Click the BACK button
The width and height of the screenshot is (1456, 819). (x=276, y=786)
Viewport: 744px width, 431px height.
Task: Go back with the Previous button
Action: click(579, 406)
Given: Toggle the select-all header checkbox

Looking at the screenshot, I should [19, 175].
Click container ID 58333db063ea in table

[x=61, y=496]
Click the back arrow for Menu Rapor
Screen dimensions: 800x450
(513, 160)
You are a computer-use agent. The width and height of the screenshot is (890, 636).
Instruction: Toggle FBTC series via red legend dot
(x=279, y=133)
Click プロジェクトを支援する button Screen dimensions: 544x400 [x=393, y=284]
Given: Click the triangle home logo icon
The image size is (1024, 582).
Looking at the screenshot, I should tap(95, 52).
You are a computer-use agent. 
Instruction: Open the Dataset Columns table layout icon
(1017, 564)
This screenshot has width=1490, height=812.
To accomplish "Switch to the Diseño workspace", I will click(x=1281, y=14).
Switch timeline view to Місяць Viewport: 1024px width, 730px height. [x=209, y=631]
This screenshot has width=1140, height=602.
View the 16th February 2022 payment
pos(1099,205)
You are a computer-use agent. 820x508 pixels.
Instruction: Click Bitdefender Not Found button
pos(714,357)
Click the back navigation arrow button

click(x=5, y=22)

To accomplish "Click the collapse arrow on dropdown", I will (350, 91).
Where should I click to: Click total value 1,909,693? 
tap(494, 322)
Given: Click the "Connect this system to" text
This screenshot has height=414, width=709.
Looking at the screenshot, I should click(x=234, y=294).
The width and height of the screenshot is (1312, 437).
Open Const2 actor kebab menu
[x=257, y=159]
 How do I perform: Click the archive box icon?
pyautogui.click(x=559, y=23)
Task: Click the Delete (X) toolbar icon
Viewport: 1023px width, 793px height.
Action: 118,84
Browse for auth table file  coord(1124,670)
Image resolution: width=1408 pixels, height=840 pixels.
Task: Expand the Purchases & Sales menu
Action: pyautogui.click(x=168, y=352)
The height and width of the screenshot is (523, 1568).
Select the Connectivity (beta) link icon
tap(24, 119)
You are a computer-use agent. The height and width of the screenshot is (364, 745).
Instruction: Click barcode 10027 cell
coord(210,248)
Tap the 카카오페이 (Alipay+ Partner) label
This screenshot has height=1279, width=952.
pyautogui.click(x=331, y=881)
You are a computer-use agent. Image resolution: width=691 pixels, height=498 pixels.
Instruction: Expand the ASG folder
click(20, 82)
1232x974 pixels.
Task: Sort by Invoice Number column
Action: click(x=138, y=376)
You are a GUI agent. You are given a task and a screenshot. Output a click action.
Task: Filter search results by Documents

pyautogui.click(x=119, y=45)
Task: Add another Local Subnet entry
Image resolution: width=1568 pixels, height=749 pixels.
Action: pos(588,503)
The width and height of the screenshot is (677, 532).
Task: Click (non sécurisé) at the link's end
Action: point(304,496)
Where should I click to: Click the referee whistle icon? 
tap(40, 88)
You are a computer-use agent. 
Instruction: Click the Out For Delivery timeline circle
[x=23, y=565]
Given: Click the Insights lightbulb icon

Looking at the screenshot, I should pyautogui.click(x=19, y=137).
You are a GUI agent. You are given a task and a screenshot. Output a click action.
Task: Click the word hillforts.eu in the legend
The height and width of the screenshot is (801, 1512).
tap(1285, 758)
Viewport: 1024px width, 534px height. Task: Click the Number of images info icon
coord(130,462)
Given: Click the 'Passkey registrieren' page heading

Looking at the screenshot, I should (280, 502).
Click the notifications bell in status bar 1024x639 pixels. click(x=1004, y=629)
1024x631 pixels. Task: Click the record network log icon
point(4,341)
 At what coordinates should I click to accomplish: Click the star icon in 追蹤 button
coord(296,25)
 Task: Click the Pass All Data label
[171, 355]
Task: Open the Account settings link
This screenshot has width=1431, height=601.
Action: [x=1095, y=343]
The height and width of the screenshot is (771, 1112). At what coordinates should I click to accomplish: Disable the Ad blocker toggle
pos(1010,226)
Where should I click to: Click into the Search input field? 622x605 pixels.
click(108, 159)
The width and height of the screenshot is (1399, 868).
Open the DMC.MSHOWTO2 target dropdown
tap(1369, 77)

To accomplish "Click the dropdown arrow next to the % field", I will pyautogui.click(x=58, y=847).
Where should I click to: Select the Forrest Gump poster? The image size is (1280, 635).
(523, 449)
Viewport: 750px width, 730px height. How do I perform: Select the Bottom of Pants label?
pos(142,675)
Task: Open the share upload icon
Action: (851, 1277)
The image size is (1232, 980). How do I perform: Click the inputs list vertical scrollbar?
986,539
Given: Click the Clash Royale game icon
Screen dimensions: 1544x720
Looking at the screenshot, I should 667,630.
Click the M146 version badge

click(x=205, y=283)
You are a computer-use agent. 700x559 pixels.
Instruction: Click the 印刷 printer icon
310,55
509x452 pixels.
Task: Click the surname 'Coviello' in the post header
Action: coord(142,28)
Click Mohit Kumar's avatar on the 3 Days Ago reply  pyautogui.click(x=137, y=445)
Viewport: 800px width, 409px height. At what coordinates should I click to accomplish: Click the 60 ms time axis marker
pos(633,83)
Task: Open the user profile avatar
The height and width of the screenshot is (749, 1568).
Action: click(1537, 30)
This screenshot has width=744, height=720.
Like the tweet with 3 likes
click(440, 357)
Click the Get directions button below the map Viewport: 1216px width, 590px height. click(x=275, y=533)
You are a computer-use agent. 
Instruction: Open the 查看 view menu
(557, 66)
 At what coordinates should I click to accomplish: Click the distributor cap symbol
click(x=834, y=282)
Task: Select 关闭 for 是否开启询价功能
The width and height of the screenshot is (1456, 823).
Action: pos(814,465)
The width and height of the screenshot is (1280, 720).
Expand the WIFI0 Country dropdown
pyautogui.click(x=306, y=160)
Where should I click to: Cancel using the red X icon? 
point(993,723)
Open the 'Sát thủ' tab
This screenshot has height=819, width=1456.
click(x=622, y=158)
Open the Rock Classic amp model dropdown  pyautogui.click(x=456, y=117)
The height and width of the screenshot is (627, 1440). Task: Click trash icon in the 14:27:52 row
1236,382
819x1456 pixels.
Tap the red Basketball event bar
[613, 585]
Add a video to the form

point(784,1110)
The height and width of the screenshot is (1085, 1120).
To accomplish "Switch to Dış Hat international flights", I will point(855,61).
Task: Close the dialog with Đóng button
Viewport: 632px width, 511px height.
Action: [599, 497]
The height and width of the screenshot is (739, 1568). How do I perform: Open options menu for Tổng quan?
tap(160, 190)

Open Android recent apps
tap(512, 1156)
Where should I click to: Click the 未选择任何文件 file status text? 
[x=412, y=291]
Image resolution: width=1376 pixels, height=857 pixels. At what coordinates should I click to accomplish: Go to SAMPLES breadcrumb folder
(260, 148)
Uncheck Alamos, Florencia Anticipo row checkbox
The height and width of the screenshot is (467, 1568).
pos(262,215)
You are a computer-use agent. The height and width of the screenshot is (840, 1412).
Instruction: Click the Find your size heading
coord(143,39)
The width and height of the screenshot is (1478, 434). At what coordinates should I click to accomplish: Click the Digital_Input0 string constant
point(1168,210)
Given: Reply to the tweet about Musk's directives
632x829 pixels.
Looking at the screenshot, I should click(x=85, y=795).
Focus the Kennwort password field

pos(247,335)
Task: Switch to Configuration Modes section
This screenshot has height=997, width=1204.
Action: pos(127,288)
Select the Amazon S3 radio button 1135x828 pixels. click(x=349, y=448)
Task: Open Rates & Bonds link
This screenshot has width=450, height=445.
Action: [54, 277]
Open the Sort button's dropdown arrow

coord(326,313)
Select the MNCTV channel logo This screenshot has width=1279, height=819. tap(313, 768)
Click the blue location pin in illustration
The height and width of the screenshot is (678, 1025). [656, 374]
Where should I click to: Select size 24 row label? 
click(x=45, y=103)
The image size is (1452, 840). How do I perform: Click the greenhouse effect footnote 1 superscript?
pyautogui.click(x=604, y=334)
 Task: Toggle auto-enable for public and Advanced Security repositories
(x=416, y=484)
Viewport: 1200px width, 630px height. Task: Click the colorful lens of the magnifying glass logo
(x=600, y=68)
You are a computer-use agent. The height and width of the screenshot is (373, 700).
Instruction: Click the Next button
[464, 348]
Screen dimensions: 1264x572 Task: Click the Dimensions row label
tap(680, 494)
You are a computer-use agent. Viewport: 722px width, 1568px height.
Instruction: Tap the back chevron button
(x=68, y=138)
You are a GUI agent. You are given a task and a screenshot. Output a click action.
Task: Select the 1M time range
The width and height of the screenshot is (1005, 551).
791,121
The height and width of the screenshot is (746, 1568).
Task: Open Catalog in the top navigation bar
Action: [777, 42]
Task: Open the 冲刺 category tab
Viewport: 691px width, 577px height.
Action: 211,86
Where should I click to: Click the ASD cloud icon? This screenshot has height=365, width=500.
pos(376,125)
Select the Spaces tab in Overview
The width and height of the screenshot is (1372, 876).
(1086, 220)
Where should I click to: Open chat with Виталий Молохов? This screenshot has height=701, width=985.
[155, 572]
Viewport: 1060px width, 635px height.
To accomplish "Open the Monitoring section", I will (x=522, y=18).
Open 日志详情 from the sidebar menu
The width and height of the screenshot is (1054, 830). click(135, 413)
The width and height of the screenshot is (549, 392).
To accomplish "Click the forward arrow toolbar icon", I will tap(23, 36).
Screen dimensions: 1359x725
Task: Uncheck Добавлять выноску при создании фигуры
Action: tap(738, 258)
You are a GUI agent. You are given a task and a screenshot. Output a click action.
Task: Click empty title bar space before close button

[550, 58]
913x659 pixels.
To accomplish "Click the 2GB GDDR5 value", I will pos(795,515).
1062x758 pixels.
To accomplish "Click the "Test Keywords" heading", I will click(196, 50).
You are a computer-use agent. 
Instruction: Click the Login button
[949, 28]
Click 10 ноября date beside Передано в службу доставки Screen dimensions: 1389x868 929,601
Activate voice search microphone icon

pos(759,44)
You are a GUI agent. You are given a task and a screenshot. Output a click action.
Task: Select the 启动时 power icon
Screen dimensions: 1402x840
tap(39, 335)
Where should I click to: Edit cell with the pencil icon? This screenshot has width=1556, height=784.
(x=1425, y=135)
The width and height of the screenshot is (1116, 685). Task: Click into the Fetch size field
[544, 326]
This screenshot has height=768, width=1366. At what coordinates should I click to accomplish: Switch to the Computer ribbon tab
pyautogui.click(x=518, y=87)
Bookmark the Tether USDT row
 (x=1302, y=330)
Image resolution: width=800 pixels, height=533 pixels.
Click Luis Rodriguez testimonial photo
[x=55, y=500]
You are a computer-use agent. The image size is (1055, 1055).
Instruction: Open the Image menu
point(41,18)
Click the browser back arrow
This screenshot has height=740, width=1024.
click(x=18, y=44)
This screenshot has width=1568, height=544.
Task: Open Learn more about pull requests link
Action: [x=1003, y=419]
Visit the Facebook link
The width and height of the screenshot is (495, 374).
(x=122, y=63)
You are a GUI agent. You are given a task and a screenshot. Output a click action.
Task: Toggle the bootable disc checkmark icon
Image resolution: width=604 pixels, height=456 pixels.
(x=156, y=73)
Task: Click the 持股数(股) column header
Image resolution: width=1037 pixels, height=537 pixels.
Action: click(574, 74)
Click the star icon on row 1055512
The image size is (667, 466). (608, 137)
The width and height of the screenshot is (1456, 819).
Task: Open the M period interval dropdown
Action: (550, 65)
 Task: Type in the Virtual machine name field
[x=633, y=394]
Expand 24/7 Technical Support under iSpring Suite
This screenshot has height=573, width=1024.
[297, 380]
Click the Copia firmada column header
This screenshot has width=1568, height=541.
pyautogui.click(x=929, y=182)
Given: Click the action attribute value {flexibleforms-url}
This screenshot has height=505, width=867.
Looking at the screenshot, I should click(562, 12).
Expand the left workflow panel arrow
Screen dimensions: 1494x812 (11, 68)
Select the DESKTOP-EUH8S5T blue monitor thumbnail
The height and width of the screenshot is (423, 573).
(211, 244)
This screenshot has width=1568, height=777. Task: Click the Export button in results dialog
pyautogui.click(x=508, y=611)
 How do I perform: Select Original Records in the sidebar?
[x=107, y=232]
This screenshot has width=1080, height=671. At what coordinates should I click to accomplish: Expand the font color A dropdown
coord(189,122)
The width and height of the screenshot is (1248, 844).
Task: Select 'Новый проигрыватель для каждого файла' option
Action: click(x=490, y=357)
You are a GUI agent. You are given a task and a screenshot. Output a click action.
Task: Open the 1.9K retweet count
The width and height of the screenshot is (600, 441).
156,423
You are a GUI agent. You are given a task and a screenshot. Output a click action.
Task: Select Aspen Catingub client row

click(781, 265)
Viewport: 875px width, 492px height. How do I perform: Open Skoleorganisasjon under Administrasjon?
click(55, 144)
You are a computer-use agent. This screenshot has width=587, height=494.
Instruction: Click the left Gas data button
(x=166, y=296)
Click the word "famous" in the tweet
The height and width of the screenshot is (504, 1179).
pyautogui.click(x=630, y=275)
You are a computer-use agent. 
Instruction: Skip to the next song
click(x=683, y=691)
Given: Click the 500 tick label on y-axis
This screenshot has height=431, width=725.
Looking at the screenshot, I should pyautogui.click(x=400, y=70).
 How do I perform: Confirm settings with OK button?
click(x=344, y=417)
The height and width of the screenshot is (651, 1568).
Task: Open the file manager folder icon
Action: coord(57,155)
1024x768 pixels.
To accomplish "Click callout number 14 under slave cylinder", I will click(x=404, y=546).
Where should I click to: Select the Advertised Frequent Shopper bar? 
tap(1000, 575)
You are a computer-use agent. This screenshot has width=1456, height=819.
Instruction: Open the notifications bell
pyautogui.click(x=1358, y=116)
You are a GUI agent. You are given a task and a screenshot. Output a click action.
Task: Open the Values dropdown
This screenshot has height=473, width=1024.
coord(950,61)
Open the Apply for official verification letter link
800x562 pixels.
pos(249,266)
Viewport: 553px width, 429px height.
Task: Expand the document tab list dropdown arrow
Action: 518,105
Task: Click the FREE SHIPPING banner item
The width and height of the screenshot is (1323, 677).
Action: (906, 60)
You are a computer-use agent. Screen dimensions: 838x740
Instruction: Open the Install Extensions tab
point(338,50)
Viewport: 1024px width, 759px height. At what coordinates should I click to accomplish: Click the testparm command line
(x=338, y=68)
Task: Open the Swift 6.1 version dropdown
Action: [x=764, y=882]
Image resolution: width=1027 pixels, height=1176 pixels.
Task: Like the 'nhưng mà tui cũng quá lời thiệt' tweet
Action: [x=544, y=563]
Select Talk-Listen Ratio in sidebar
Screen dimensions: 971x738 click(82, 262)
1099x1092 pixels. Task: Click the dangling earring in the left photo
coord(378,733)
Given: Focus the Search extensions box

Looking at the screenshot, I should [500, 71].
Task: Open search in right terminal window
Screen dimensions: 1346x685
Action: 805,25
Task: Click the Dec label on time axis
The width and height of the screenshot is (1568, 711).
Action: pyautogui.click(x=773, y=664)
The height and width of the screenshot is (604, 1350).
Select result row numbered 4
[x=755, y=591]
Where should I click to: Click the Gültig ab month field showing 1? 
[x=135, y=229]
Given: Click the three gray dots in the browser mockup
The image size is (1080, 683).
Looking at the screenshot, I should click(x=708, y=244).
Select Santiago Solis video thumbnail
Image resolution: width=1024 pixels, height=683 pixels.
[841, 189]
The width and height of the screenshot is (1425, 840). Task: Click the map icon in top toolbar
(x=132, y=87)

| Task |
Give back exactly the lines from the beginning of the records through the line containing "This screenshot has width=1490, height=812.", and only those.

| Response to this exercise |
Click the BACK button
The width and height of the screenshot is (1456, 819). (x=276, y=786)
Viewport: 744px width, 431px height.
Task: Go back with the Previous button
Action: click(579, 406)
Given: Toggle the select-all header checkbox

Looking at the screenshot, I should [19, 175].
Click container ID 58333db063ea in table

[x=61, y=496]
Click the back arrow for Menu Rapor
Screen dimensions: 800x450
(513, 160)
You are a computer-use agent. The width and height of the screenshot is (890, 636).
Instruction: Toggle FBTC series via red legend dot
(x=279, y=133)
Click プロジェクトを支援する button Screen dimensions: 544x400 [x=393, y=284]
Given: Click the triangle home logo icon
The image size is (1024, 582).
Looking at the screenshot, I should tap(95, 52).
You are a computer-use agent. 
Instruction: Open the Dataset Columns table layout icon
(1017, 564)
This screenshot has width=1490, height=812.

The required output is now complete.